== Document passage

Google Groups no longer supports new Usenet posts or subscriptions. Historical content remains viewable.
Dismiss

A Huge Reason to Reevaluate Mercurial

7 views
Skip to first unread message

Sergey Yanovich

unread,
Aug 31, 2007, 6:15:13 PM8/31/07
to
Taras has recently upload a patch to bmo to remove outparam in QI. After
I pulled his repos from hg.mozilla.org, I was not even able to run
'./configure'.

I was using a latest Mercurial 0.9.4, when I reverted to 0.9.1
everything worked fine. Upon investigation, I found that Taras used hg
merging in those repos.

Contrary to hg advertising, hg revision turns out *NOT* to be immutable.
Different versions of hg treat the same of ChangeSets differently.

This is an inherent flow rooting in delta model. With n ChangeSets and m
algorithms to apply them, there is m^n variants (^ means power). It is
perfectly fine as long as there is only *one* algorithm. But when merges
come in, things really become complicated.

Of course, there is a easy solution: to store intermediate states. And
this is exactly how *git* works. Except from this stability, git may
bring additional benefits to Mozilla. I would quote Linus Torvalds here
from http://www.gelato.unsw.edu.au/archives/git/0505/2784.html

> Note that we discussed this early on, and the issues with full-file
> handling haven't changed. It does actually have real functional
> advantages:
>
> - you can share the objects freely between different trees, never
> worrying about one tree corrupting another trees object by mistake.
> - you can drop old objects.
>
> delta models very fundamentally don't support this.

The first point in the list is the top priority that Brendan Eich
mentioned for the mozilla2 SCM system in March 2007:

> [sic] we anticipate many experimental branches (for Tamarin work,
> Oink/Elsa-based refactoring, etc.) and related integration branches
> feeding back into the main Mozilla 2 branch.

In fact, that is exactly the process, they develop linux kernel. Mozilla
will only need an equivalent of '-mm' kernel branch to complete the picture.

As a disclaimer I add that I am not counter-mercurial. I have svn, hg
and git repositories set up for my project to facilitate cooperation.
But I do personally prefer git to manage my working tree since its
stability gives me a feeling of protection.

--
Sergey Yanovich
- abstract ERP leader

Robert Kaiser

unread,
Aug 31, 2007, 9:11:37 PM8/31/07
to
Sergey Yanovich wrote:
> Of course, there is a easy solution: to store intermediate states. And
> this is exactly how *git* works. Except from this stability, git may
> bring additional benefits to Mozilla.

====

Prompt 1: From the Mercurial thread, render this sentence in Spanish: "I have svn, hg and git repositories set up for my project to facilitate cooperation."
Prompt 2: Please reproduce word for word the lines of the records, starting with the first line of the records and going on through the line with "will (1367, 165).".
The thread and the records come from separate, unrelated sources.

== Records for the task

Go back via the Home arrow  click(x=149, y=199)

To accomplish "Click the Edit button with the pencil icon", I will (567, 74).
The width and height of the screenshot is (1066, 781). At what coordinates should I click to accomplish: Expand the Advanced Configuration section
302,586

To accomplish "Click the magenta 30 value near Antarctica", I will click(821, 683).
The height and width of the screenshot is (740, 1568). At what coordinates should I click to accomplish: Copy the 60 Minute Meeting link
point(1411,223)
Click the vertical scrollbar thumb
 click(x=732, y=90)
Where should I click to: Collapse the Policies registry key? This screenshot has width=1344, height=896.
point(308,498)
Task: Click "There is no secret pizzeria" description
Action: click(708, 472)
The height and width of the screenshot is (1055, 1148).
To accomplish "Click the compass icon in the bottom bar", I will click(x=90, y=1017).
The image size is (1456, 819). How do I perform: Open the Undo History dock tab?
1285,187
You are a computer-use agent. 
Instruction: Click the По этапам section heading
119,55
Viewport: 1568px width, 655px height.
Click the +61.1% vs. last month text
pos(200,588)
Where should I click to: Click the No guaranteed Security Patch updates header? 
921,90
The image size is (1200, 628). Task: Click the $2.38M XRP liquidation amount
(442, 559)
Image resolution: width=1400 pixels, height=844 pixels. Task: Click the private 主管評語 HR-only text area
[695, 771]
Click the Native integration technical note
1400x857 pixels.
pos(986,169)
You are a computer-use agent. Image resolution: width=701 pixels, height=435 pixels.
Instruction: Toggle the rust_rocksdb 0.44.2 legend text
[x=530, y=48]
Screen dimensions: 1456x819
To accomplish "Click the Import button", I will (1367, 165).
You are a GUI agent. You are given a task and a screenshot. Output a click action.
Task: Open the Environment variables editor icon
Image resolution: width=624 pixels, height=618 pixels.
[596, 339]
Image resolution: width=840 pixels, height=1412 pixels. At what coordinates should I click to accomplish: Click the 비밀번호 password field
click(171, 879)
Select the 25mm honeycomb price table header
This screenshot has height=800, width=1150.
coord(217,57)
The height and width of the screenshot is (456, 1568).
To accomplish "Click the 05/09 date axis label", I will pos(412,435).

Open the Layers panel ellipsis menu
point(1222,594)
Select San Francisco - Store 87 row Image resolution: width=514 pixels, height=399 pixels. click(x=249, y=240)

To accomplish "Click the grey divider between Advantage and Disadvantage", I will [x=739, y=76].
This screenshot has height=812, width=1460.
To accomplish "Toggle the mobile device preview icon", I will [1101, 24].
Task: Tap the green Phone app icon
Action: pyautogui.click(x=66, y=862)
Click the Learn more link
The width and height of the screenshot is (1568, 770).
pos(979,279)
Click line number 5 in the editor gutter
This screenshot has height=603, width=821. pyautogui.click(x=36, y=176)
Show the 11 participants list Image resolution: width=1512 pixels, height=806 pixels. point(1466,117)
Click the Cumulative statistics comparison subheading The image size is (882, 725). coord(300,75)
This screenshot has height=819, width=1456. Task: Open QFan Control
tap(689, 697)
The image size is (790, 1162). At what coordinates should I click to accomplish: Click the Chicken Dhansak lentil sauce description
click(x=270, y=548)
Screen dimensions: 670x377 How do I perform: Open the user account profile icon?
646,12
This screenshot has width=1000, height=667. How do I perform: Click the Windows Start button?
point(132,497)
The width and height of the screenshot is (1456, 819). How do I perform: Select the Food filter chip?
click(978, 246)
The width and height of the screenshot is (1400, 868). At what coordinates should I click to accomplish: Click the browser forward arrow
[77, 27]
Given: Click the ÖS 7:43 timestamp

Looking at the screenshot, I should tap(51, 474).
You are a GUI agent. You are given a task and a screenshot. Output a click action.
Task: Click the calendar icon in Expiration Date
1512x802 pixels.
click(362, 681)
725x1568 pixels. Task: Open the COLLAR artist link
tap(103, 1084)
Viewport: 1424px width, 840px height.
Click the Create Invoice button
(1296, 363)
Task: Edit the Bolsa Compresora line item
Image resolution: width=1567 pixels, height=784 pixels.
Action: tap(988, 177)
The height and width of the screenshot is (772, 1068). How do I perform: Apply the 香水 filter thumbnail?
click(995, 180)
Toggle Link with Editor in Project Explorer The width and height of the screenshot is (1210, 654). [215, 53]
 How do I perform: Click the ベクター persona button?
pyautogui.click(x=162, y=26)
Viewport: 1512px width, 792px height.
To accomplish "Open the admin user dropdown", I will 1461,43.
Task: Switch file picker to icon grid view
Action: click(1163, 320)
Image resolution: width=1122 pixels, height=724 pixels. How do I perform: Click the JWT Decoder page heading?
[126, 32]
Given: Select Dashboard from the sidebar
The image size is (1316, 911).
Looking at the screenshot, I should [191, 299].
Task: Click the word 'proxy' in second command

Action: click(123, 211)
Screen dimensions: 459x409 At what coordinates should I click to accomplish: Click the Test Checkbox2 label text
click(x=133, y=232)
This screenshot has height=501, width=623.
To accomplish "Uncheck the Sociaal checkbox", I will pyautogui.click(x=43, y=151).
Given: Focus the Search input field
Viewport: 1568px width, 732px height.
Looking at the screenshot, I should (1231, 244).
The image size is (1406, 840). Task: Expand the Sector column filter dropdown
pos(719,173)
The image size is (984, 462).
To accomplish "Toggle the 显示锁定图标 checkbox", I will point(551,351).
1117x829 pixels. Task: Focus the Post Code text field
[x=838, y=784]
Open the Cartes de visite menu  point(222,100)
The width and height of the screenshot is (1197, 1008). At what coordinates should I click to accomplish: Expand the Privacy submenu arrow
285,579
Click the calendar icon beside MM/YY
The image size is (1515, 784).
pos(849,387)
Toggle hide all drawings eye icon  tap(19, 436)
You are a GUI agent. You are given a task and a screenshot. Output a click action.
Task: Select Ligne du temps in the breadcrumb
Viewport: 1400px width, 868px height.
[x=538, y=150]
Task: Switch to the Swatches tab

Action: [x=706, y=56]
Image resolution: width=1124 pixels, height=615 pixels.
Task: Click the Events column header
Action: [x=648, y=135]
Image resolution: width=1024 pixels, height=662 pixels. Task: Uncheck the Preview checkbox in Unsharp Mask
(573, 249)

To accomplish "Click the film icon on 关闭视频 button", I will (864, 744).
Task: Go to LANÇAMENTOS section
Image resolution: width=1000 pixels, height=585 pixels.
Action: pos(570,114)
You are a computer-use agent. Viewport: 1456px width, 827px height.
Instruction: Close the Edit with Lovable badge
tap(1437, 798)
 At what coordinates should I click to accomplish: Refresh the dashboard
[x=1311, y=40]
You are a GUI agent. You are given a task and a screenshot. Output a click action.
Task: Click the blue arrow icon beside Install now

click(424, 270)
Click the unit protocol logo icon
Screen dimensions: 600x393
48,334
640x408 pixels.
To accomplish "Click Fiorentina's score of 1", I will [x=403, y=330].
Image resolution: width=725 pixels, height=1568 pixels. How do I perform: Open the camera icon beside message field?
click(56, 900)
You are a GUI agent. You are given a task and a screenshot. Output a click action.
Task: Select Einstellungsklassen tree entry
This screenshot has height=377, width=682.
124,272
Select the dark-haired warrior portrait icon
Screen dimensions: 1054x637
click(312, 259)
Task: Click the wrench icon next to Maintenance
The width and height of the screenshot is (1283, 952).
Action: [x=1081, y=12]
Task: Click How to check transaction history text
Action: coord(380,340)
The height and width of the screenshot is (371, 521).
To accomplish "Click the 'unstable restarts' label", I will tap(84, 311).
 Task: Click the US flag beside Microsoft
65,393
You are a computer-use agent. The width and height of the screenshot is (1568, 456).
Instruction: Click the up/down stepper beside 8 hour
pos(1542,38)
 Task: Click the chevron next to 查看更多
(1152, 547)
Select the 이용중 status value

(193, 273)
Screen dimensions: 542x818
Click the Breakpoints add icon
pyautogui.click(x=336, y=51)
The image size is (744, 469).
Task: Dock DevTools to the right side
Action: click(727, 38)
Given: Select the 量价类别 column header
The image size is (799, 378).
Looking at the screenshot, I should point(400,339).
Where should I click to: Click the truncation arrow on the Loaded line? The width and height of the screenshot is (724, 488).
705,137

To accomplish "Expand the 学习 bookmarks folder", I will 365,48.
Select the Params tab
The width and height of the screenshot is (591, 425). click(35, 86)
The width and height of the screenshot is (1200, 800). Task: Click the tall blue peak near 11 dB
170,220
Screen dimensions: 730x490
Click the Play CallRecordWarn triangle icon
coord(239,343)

====

Correct result 1: Tengo repositorios de svn, hg y git configurados para mi proyecto para facilitar la cooperación.

Correct result 2:
Go back via the Home arrow  click(x=149, y=199)

To accomplish "Click the Edit button with the pencil icon", I will (567, 74).
The width and height of the screenshot is (1066, 781). At what coordinates should I click to accomplish: Expand the Advanced Configuration section
302,586

To accomplish "Click the magenta 30 value near Antarctica", I will click(821, 683).
The height and width of the screenshot is (740, 1568). At what coordinates should I click to accomplish: Copy the 60 Minute Meeting link
point(1411,223)
Click the vertical scrollbar thumb
 click(x=732, y=90)
Where should I click to: Collapse the Policies registry key? This screenshot has width=1344, height=896.
point(308,498)
Task: Click "There is no secret pizzeria" description
Action: click(708, 472)
The height and width of the screenshot is (1055, 1148).
To accomplish "Click the compass icon in the bottom bar", I will click(x=90, y=1017).
The image size is (1456, 819). How do I perform: Open the Undo History dock tab?
1285,187
You are a computer-use agent. 
Instruction: Click the По этапам section heading
119,55
Viewport: 1568px width, 655px height.
Click the +61.1% vs. last month text
pos(200,588)
Where should I click to: Click the No guaranteed Security Patch updates header? 
921,90
The image size is (1200, 628). Task: Click the $2.38M XRP liquidation amount
(442, 559)
Image resolution: width=1400 pixels, height=844 pixels. Task: Click the private 主管評語 HR-only text area
[695, 771]
Click the Native integration technical note
1400x857 pixels.
pos(986,169)
You are a computer-use agent. Image resolution: width=701 pixels, height=435 pixels.
Instruction: Toggle the rust_rocksdb 0.44.2 legend text
[x=530, y=48]
Screen dimensions: 1456x819
To accomplish "Click the Import button", I will (1367, 165).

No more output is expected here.